In the train speeding away from Grand Central, he told himself that he could still get off at the next station, but when it arrived there he did not move except to take out the letter, grasping it unreopened, as if it were an amulet to hold him down. As the car filled, he wondered how many others, in all trains, were consigning themselves by their own hand toward destinations which their very cells refused. Places were not upheld by sand and girders finally, but by the heart—that sometimes faltered—beyond that, to the last trump, by the memory that sometimes tricked but never faltered, that was the heart of life. To know this beforehand was the worst precocity of all.

Chapter III. Pierre Returns to Tuscana. The Grand Jury Prepares. Lucine. The Jebbs.

A
T THE LAST DITCH
few of us have time for salutations. “You got my letter?” said his uncle, meeting him at the train, and he nodded, not knowing what else to do, because of what his mother had said in hers.
Later on I shall have to be in hospital
,
and would rather see you before. Rollins was wrong. The clinic in Denoyeville gives me about three months at the outside. George knows
,
but is not sure that I do
,
so we do not speak of it. Mind you do not. Better so for now.
God bless, she had said at the end, but no salutation. And as his uncle clasped his hand and looked into his face, he had his first sense of how people, huddled cipher to cipher on the embankment under the great, overarching span of death, might have no immediate use for names.

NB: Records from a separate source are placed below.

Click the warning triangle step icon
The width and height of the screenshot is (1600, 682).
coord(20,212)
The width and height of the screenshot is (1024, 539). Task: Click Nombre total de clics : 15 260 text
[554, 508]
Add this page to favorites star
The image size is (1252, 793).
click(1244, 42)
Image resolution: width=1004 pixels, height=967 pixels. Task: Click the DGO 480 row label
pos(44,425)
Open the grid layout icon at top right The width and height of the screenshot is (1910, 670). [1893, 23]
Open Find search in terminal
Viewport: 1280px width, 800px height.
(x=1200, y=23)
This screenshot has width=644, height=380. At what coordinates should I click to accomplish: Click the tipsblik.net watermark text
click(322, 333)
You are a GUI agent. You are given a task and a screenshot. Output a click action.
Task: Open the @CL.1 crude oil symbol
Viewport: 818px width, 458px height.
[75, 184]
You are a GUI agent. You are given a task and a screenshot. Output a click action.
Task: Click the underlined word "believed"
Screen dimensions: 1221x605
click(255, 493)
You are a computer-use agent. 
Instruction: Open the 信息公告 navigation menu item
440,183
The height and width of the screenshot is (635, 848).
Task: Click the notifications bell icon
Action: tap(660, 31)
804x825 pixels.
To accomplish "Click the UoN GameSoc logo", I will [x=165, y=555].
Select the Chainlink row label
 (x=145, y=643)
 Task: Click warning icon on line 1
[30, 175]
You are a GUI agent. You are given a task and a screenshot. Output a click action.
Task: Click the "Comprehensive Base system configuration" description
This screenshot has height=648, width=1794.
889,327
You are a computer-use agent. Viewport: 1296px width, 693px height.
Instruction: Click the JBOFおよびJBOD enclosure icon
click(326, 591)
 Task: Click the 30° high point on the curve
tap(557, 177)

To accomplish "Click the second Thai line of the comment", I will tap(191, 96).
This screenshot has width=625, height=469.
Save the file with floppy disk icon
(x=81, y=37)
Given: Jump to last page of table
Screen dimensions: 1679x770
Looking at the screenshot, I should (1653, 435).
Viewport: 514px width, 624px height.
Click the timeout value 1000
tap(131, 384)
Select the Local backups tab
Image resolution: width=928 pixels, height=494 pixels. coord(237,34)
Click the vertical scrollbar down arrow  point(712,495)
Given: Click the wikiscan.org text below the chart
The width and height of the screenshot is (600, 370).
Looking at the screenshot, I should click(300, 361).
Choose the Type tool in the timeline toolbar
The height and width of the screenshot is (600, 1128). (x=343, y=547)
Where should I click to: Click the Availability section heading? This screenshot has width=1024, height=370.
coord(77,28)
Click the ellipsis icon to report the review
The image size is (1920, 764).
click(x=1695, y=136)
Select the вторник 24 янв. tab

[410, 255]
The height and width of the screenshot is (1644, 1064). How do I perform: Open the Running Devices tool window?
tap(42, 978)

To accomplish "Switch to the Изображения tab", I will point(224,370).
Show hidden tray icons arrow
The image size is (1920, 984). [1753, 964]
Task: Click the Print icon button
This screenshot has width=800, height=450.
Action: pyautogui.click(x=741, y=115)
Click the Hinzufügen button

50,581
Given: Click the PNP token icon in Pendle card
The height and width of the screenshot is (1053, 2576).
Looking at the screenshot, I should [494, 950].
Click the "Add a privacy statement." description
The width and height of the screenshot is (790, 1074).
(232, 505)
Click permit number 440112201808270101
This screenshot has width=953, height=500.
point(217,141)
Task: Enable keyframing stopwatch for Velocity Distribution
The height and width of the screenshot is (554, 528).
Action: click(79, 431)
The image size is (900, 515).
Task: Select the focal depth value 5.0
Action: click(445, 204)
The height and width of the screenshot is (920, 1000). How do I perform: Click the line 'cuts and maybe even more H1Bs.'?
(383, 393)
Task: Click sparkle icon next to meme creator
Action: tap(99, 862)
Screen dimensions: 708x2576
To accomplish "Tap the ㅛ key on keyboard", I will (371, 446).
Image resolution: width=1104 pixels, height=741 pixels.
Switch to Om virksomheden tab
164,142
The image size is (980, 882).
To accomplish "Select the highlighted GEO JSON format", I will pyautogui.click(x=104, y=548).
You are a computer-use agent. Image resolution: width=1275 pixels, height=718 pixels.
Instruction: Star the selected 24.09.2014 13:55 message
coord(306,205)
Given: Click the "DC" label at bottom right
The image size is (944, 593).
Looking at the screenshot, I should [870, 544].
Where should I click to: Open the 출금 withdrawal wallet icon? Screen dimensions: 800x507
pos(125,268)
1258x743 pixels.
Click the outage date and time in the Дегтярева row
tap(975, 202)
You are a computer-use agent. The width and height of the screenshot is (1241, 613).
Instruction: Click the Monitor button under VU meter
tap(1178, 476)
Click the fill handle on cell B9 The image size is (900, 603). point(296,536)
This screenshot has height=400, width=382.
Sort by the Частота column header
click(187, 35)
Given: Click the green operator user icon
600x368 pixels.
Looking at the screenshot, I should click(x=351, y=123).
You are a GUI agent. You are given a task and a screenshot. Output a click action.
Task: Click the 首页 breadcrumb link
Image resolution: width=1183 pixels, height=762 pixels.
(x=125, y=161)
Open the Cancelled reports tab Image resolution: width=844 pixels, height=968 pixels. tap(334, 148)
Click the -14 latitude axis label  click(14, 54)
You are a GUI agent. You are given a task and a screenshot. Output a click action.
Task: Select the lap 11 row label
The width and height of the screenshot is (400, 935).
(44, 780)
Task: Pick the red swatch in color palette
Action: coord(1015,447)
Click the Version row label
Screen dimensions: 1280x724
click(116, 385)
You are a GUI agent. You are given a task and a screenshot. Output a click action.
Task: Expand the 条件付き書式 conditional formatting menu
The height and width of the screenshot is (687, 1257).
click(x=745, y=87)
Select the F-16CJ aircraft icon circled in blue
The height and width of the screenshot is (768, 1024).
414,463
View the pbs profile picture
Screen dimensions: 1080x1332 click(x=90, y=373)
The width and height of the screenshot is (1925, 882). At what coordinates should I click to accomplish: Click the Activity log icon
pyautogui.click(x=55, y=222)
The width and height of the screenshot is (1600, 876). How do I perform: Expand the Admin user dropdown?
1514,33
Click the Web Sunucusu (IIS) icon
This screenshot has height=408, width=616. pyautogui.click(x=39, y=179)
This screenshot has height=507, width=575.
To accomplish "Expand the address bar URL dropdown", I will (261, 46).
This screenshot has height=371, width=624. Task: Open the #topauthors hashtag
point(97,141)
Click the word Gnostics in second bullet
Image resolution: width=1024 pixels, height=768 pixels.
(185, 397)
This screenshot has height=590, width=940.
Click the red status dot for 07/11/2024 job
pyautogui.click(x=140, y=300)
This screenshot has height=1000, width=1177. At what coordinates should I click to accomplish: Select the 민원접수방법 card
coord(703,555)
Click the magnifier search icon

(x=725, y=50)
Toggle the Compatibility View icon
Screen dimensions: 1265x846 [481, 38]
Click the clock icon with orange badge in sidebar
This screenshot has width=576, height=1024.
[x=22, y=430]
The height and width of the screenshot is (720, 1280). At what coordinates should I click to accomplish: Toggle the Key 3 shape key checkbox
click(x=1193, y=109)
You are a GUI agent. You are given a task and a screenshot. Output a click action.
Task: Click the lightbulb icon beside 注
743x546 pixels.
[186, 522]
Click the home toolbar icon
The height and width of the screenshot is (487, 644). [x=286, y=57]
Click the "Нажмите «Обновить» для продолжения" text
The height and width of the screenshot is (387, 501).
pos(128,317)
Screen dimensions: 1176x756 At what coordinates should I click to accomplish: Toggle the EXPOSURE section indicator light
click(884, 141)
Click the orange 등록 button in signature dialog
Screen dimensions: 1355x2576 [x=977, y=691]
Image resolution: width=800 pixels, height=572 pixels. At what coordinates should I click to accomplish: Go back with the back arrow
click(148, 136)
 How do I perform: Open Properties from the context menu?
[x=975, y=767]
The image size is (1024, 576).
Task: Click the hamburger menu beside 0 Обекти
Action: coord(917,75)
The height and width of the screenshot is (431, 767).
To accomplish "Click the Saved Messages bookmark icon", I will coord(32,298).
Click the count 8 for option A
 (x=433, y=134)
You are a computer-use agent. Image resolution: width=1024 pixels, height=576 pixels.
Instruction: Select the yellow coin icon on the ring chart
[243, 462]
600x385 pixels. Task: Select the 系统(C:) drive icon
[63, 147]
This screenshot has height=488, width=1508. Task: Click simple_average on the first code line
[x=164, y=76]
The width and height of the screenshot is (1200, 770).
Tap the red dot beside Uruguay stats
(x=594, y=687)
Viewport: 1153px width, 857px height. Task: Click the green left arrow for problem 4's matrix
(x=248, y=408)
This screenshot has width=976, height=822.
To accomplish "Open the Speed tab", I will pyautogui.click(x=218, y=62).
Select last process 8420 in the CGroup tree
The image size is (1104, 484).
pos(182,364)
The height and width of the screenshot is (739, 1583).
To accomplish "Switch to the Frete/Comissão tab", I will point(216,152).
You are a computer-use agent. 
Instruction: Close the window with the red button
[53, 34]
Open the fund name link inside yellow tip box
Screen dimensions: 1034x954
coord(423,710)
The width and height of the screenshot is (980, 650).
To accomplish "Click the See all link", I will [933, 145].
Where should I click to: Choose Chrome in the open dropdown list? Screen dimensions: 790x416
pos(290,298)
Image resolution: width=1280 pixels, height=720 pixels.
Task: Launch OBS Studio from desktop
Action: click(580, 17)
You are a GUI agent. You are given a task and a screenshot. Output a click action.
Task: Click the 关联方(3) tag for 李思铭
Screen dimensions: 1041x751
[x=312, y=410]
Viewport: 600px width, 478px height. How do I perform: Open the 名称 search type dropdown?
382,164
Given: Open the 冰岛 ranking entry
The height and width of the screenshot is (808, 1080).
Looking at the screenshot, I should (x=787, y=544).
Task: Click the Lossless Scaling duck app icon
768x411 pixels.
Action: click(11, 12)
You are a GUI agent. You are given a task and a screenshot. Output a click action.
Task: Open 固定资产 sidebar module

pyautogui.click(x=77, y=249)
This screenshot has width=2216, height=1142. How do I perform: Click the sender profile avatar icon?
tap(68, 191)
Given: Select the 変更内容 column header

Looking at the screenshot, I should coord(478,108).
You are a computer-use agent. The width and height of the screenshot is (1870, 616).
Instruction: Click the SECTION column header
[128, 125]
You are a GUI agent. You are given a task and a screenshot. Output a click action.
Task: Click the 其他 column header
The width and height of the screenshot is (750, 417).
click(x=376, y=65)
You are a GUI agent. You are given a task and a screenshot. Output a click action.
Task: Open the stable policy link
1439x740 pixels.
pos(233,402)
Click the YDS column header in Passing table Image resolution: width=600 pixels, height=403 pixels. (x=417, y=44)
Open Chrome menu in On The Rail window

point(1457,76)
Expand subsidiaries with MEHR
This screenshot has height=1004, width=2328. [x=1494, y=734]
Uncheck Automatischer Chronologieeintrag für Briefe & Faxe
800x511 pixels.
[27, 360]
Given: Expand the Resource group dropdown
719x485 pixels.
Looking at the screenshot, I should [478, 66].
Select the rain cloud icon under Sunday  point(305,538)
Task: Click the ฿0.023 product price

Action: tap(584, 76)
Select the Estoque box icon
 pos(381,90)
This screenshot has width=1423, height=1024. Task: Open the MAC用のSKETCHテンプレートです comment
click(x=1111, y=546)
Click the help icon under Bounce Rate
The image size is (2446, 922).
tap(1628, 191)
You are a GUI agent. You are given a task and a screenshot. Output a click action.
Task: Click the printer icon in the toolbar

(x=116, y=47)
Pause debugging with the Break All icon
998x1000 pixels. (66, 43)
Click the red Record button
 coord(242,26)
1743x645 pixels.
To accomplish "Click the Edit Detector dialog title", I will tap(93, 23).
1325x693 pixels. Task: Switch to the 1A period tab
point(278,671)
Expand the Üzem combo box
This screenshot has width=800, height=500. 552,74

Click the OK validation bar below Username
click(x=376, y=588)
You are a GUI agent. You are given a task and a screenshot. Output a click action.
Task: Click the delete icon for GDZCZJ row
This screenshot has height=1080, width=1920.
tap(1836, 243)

“You’ll find her changed,” said his uncle, and Pierre nodded again, unable to speak, finding his uncle so changed. His uncle’s face, even-featured to the point of anonymity, never in his remembrance sweated or flushed with drama, still persisted, but now it looked as if some gross amateur stagecraft had been at it, puttying at the cheeks, scoring lampblack under the eyes, making of it an anomaly beneath whose exaggerations the median man of fifty had disappeared, leaving the beholder in the wings to choose for himself whether this was an old man or a young. When last seen at this same train, his uncle, in a soiled shirt and tieless, nevertheless had had the air of a man caught short by a disaster with which he still felt able to deal. Now, in a dark suit and collar pin, his dress had the same excessive, finicky neatness of those houses, swept clean of every mortal odor, that wait for bereavement.

The car too, the same one, shone in the dark as they crossed the siding to it; she was still able to take a drive in it afternoons. There were no other cars waiting. Tuscana was no longer the main line. Eastward over the ridge there was a faint palpitation in the heavens that real newcomers might mistake for heat lightning, never suspecting, if arrived from the west instead of the north, the tremendous kingdom of light that lay beyond the hump of this one remaining hill. Once out on the main street, it would surround them, crowd them to the center of its fixed swarm, but here, on the old siding, Tuscana had remained to itself as it had in him, a pocket of darkness that had resisted everything but eternity. The car started painfully, needing to be coaxed. While they sat in it as it warmed up, his uncle fallen momentarily silent, crouched in the tender alertness toward mechanism that was his bond with the new world, every sluggish throb of gas-tinctured air breathed him, Pierre, back into his boyhood—if he loosed memory by one inch from its halter he would see, to the left, a line of cars advancing single in the starlight … careful, he must remember that he had seen them going, not returning … he would hear a boy’s voice exclaim, “You come through the backs?” As he had now. He had come through the backs of the present, always accumulating behind one; the place of arrival, the place of departure were reversed. He was here. Then the old engine caught firmly, with a powerful rejuvenated purr in which one could clearly hear the tappets, sounding louder, more capable than the quiet, city-serviced motor of the car he had driven only two days ago—ready to roll him once again along the streets of his valedictory walk. He waited, flinching. Instead, his uncle took his foot off the gas, letting the engine die to a pulse, remained for some seconds with his hands forgetful on the wheel, then turned and placed one hard palm on Pierre’s knee. The red signal blinked, reflected, a manic point of red in his still steady eye.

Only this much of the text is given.